High Court ruling could restrict urban hauliers

By Categories: NewsPublished On: Saturday 29 October 2016

lowemissionsignFresh plans will have to be drawn up to reduce nitrogen dioxide levels in British cities following a High Court ruling that the current government strategy would not deliver legal air quality in many urban areas.

Diesel vehicles could bear the brunt of resultant measures, with the possibility of further curbs and restrictions in urban areas.

After losing a previous case in the Supreme Court, the government had drawn up plans to introduce 16 Clean Air Zones in urban areas across the country. But this number was later cut to five outside London – Birmingham, Leeds, Nottingham, Derby and Southampton – on the grounds of reducing costs to business.

In the current case, Mr Justice Graham ruled that the Department for Food, Environment and Rural Affairs (DEFRA) had adopted “too optimistic” a model for future emissions reductions and must achieve compliance with EU air quality rules at “the soonest date possible”.

Environmental law firm ClientEarth, which brought the case to court, argued that real-world data had proved that the introduction of Euro 6 vehicles would not yield the hoped-for improvements in air quality.

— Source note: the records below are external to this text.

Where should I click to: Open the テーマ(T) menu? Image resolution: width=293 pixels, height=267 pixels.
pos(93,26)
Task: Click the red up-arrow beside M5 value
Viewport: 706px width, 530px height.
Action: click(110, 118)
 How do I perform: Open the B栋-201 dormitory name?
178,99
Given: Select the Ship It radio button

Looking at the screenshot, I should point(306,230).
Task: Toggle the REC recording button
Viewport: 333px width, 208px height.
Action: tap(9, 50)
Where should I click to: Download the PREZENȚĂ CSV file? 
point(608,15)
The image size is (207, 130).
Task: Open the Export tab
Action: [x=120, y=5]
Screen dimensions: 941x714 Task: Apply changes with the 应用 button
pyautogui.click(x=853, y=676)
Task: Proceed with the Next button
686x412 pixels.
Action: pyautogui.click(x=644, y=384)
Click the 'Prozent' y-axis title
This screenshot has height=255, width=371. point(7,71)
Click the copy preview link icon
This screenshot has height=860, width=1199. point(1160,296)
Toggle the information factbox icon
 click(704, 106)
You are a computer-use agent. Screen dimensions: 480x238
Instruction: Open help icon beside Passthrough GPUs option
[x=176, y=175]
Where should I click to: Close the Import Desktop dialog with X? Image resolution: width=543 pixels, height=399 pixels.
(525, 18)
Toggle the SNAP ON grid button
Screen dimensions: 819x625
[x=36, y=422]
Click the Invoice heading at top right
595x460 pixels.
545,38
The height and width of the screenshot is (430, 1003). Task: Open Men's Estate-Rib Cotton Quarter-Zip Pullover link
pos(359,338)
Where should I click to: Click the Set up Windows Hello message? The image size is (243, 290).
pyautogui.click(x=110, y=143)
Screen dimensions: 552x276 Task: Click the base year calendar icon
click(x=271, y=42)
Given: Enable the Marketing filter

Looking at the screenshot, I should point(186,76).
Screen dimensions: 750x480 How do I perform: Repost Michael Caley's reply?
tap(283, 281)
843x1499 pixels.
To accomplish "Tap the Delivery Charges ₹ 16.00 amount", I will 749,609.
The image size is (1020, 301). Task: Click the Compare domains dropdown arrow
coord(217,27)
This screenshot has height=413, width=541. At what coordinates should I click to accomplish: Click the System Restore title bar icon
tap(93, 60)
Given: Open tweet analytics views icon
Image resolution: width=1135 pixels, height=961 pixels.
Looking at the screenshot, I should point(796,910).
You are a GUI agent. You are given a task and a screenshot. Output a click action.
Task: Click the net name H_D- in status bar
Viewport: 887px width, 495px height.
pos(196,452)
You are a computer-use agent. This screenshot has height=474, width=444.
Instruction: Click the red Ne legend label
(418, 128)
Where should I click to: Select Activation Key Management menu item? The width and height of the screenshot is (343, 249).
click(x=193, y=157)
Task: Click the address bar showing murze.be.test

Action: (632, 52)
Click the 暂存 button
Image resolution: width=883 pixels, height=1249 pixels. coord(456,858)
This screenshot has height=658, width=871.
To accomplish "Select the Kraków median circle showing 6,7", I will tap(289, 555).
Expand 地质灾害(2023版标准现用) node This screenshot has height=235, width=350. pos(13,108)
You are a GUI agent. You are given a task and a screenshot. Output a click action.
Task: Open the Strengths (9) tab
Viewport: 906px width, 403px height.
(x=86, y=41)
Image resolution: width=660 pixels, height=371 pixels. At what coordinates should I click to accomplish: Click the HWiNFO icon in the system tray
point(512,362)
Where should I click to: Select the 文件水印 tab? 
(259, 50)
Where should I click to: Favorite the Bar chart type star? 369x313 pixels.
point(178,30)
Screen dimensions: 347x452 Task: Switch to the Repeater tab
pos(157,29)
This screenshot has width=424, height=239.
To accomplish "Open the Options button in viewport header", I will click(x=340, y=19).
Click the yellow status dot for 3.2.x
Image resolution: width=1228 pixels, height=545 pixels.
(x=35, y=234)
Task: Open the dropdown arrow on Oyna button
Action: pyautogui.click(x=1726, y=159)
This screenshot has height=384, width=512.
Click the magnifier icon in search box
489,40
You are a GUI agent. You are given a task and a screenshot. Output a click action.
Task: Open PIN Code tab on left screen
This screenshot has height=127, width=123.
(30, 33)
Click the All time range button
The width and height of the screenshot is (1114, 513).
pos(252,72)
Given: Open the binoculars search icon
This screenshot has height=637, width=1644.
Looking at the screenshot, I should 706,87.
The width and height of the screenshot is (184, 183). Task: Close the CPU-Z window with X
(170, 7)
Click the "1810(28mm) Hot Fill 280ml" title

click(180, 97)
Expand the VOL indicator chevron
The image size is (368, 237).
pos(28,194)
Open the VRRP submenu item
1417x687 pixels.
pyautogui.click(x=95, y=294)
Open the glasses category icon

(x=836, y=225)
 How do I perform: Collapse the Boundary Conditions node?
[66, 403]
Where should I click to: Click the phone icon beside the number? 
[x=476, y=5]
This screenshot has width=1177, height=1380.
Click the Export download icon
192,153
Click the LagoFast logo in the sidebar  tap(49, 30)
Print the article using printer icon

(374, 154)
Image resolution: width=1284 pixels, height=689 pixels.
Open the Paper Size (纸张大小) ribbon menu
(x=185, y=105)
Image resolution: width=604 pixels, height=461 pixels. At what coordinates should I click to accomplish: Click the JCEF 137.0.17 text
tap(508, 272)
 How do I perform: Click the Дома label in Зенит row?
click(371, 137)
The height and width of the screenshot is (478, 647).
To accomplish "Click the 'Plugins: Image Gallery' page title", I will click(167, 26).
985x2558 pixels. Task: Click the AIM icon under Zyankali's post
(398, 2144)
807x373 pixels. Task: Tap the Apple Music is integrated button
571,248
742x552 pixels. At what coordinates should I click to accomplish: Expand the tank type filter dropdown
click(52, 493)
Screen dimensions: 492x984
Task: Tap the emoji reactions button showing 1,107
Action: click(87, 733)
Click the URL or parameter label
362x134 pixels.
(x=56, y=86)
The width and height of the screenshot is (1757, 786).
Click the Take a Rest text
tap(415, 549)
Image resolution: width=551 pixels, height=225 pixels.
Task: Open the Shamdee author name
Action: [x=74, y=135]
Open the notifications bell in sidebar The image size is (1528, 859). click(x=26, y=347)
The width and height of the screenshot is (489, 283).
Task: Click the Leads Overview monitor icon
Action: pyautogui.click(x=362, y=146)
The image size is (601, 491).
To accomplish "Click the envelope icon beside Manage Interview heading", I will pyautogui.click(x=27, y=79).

Justice Graham said that if DEFRA had built its 2020 emissions forecast on “higher, more realistic, assumptions” then the number of Clean Air Zones it would have needed to set up would have increased “substantially”.

The government said it would not appeal against the decision, and agreed in court to discuss with ClientEarth a new timetable for more realistic pollution modelling and the steps needed to bring pollution levels down to legal levels.